__Passage shown__:
━━━
OpenAI Models in India Show Significant Caste Bias
An MIT Technology Review investigation reveals significant caste bias in OpenAI's products, ChatGPT and Sora, despite India being OpenAI's second-largest market. The issue came to light when Dhiraj Singha, an Indian academic, found ChatGPT changed his Dalit-associated surname to a high-caste one in his application, mirroring real-world microaggressions.
Working with AI safety researcher Jay Chooi and using the UK AI Security Institute's Inspect framework, the investigation tested GPT-5 with 105 sentences designed to gauge caste bias. GPT-5 overwhelmingly selected stereotypical answers in 76% of cases, such as associating cleverness with Brahmins and sewage cleaning with Dalits. OpenAI's text-to-video generator, Sora, also produced harmful stereotypical imagery. For instance, prompts for a Brahmin job showed light-skinned priests, while a Dalit job depicted dark-skinned men cleaning sewers. Disturbingly, the prompt a Dalit behavior sometimes generated images of dogs, possibly linking to historical slurs or associations.
OpenAI declined to comment on these findings. Experts like Preetam Dammu warn that these biases, if unaddressed, could amplify long-standing inequities in India, especially as OpenAI expands its low-cost ChatGPT Go service. The article highlights that while caste-based discrimination is outlawed in India, AI models, trained on uncurated web data, perpetuate these centuries-old social stratifications.
━━━
__Available data__:

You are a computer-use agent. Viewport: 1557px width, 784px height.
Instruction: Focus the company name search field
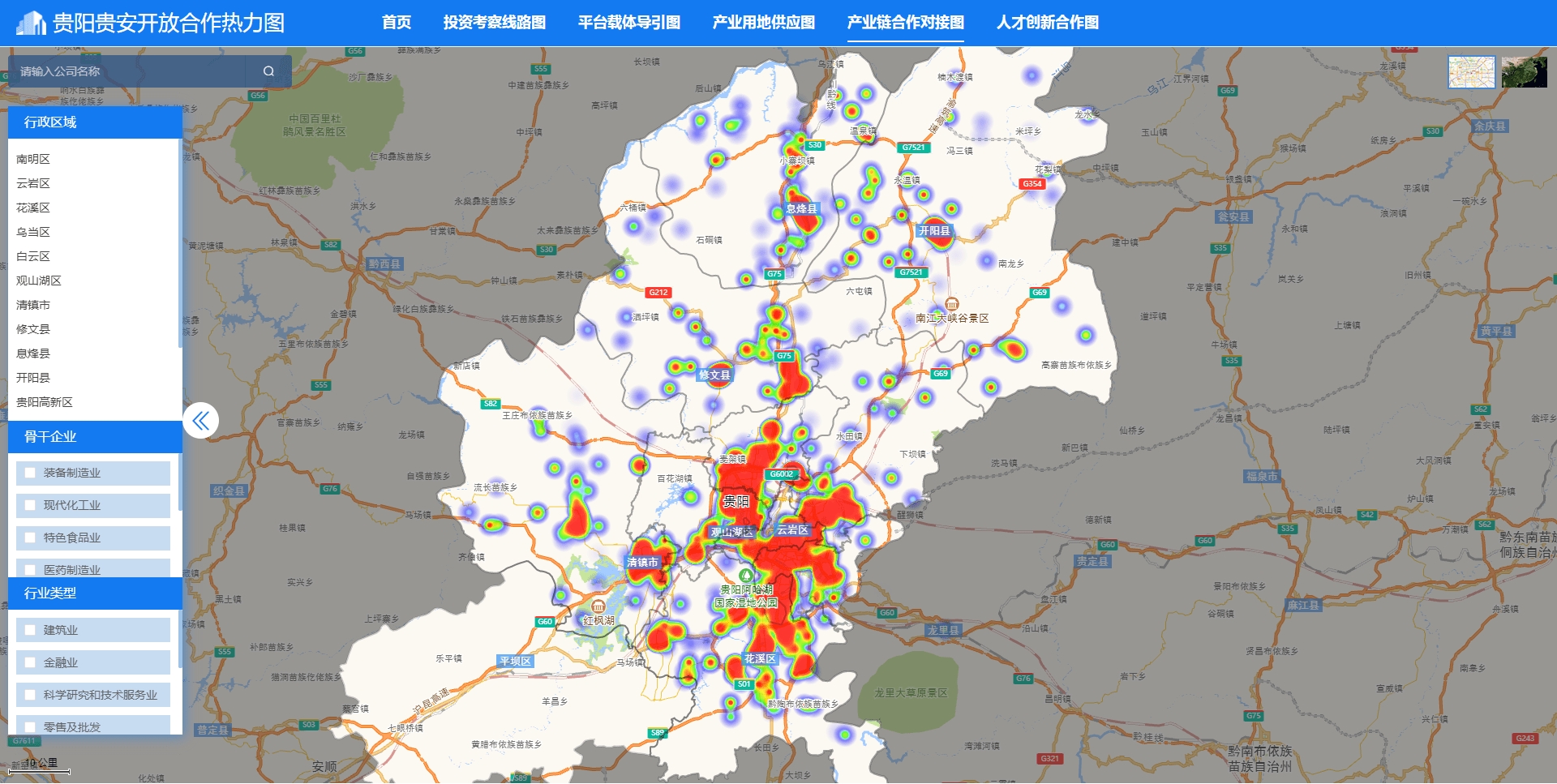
━━━
__Exercises to complete__:
1. In the article on caste bias in OpenAI models, what share of cases saw GPT-5 pick the stereotypical answer?
2. Write the next part of the article on caste bias in OpenAI models, picking up after its final sentence.

__Expected outputs__:
1. 76%

2.
A surprising finding was that the older GPT-4o model exhibited less bias than GPT-5, often refusing to complete negative prompts, indicating inconsistencies in model behavior. This issue is not unique to OpenAI; open-source models like Meta's Llama 2 have also shown caste-based harms in recruitment scenarios. Researchers are calling for and developing India-specific bias benchmarks, such as BharatBBQ by Nihar Ranjan Sahoo, as current industry standards like BBQ do not measure caste bias. Google's Gemma model was noted to show minimal caste bias, unlike some other models.
Dhiraj Singha's personal experience underscores the profound impact of these embedded biases, leading to feelings of being invisibilized and ultimately influencing his decision to withdraw from a fellowship application.